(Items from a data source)
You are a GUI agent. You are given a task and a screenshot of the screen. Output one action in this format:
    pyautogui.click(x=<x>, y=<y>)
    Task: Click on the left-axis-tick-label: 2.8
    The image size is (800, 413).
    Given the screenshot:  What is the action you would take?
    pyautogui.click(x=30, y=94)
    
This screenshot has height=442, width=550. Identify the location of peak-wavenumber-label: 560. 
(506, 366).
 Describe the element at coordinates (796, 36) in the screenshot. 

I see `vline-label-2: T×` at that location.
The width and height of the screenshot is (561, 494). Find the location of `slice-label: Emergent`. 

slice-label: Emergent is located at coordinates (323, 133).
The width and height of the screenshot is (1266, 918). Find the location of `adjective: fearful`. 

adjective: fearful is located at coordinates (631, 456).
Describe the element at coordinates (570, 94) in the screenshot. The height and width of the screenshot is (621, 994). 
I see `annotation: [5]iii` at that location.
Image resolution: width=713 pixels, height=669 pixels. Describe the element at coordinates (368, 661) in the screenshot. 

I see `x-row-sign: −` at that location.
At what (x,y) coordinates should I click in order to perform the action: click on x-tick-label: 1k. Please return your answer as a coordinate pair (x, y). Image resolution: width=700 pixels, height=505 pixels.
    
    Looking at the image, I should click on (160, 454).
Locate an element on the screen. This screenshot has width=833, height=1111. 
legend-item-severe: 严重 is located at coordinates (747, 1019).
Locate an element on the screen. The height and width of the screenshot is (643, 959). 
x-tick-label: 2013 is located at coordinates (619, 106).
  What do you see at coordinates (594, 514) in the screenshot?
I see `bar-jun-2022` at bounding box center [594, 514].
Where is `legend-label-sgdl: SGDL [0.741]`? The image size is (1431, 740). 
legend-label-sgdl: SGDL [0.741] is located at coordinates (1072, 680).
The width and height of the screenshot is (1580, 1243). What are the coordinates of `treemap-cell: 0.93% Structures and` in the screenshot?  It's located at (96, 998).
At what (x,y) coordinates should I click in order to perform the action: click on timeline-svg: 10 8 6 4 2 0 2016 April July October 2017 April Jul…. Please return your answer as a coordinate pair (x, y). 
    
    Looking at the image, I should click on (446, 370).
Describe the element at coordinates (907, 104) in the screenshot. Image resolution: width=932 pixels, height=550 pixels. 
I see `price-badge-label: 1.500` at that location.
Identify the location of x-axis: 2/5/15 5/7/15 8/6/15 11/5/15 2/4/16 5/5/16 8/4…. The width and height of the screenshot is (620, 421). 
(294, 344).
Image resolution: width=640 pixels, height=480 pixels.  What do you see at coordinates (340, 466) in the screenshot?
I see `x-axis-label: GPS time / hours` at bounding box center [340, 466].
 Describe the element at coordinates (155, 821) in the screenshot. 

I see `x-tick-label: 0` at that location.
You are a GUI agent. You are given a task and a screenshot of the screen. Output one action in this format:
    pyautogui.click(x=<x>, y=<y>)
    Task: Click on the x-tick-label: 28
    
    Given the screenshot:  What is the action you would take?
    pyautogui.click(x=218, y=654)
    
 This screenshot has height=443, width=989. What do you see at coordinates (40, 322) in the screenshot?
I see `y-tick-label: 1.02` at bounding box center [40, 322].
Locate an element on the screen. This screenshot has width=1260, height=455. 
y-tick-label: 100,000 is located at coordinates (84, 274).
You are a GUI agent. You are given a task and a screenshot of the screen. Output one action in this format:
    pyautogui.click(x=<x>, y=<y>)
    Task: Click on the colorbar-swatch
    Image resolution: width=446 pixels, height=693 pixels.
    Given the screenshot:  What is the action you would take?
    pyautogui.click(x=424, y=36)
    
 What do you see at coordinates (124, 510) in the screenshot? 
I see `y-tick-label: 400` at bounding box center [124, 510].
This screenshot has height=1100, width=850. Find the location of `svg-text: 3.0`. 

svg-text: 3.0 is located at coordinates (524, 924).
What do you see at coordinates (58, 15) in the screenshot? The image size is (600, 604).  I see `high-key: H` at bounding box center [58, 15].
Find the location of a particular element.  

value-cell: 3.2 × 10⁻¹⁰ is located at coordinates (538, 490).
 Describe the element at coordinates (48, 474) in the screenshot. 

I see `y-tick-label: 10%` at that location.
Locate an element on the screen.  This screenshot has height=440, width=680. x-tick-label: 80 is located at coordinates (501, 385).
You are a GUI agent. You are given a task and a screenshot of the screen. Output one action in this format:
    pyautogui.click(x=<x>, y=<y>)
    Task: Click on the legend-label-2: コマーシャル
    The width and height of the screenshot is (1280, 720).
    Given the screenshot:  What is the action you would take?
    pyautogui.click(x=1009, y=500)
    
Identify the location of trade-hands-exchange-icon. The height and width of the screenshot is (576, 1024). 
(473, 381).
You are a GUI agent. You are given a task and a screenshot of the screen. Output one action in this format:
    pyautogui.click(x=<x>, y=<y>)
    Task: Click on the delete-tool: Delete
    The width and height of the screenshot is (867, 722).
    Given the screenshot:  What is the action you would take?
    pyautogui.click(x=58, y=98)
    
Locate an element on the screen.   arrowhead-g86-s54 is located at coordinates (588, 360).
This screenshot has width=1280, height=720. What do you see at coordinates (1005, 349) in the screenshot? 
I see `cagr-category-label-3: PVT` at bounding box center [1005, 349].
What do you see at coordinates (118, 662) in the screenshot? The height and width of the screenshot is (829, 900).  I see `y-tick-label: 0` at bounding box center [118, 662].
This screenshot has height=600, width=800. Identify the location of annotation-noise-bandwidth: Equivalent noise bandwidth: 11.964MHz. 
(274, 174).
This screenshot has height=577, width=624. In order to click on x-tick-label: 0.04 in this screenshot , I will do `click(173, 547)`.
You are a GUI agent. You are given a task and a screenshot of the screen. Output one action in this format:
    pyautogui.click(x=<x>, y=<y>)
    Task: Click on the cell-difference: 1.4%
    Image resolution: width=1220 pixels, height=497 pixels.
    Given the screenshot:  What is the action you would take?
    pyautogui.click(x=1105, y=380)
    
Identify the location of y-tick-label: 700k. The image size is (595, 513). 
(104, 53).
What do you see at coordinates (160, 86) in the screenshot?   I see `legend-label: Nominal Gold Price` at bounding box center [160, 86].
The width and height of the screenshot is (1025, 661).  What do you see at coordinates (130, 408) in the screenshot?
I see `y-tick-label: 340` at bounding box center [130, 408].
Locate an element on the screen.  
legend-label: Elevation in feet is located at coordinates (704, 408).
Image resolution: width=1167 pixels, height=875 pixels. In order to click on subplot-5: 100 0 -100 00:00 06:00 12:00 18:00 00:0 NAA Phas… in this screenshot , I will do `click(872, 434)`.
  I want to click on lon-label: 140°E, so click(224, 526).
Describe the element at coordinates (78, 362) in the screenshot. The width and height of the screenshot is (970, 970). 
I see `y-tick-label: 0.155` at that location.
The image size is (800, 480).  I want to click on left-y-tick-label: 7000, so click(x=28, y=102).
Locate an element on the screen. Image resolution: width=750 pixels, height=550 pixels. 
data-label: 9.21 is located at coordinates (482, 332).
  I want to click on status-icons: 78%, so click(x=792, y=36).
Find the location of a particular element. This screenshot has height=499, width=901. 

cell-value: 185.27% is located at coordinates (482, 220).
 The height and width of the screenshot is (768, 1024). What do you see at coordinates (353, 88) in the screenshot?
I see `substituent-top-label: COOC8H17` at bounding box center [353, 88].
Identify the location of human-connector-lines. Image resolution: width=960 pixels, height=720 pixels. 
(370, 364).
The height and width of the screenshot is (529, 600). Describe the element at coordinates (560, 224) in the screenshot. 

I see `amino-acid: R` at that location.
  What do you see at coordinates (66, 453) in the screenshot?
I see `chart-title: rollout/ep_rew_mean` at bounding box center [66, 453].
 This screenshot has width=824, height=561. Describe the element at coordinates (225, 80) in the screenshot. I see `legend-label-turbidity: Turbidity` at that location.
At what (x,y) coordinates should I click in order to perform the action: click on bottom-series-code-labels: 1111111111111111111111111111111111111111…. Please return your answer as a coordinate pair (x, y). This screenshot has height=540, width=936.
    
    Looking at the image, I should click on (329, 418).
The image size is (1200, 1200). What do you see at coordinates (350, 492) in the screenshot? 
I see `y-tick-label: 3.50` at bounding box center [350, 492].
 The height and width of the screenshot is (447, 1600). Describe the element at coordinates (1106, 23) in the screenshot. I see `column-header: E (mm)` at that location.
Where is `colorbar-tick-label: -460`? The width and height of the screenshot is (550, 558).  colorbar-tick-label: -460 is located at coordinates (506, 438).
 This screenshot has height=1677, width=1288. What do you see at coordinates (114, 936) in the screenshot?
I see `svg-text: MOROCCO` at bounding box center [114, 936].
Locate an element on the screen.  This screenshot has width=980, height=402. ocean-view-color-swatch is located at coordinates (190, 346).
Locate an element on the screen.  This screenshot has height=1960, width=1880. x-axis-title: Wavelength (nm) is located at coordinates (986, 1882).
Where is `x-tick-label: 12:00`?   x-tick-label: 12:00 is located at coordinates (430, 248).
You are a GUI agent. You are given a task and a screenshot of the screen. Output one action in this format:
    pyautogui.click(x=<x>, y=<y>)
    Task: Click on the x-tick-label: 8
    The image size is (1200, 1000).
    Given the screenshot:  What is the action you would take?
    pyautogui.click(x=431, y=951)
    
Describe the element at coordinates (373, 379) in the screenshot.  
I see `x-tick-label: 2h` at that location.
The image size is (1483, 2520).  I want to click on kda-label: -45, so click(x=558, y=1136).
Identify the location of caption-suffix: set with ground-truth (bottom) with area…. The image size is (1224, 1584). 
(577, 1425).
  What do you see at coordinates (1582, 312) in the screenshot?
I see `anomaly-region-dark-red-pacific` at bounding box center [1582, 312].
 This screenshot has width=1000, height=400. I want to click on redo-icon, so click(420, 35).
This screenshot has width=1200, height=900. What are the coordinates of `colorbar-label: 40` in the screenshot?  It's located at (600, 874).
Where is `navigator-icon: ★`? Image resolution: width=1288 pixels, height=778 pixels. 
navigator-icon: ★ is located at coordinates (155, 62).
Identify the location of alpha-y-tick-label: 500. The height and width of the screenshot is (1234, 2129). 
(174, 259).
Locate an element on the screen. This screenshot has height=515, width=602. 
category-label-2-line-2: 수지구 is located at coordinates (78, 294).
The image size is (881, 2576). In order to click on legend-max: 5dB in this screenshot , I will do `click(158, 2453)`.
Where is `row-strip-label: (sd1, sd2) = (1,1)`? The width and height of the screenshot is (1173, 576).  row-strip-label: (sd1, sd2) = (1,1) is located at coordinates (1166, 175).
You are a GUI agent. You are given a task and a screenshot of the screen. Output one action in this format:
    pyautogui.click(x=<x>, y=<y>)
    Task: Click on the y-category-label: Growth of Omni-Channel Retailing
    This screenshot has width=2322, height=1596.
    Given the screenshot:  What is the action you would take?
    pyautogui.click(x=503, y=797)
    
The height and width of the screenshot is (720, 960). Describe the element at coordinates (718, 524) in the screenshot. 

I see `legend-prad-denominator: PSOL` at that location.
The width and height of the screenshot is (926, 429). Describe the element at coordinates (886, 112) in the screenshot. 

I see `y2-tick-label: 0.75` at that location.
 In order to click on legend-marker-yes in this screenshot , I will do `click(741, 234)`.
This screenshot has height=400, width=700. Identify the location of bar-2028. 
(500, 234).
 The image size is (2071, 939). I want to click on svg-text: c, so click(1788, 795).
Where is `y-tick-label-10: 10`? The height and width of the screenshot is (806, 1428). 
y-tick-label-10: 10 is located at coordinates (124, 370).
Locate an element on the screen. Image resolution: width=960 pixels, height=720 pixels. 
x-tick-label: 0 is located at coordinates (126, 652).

**BRIEF**. Express everything in the records from the line containing "coordinates (501, 385)." down to the line containing "coordinates (588, 360)." as a JSON list of strings, one string per line and both of those lines included. Leave out any blank lines.

**RESPONSE TO THE TASK**.
[
  "Locate an element on the screen.  This screenshot has height=440, width=680. x-tick-label: 80 is located at coordinates (501, 385).",
  "You are a GUI agent. You are given a task and a screenshot of the screen. Output one action in this format:",
  "    pyautogui.click(x=<x>, y=<y>)",
  "    Task: Click on the legend-label-2: コマーシャル",
  "    The width and height of the screenshot is (1280, 720).",
  "    Given the screenshot:  What is the action you would take?",
  "    pyautogui.click(x=1009, y=500)",
  "Identify the location of trade-hands-exchange-icon. The height and width of the screenshot is (576, 1024). ",
  "(473, 381).",
  "You are a GUI agent. You are given a task and a screenshot of the screen. Output one action in this format:",
  "    pyautogui.click(x=<x>, y=<y>)",
  "    Task: Click on the delete-tool: Delete",
  "    The width and height of the screenshot is (867, 722).",
  "    Given the screenshot:  What is the action you would take?",
  "    pyautogui.click(x=58, y=98)",
  "Locate an element on the screen.   arrowhead-g86-s54 is located at coordinates (588, 360)."
]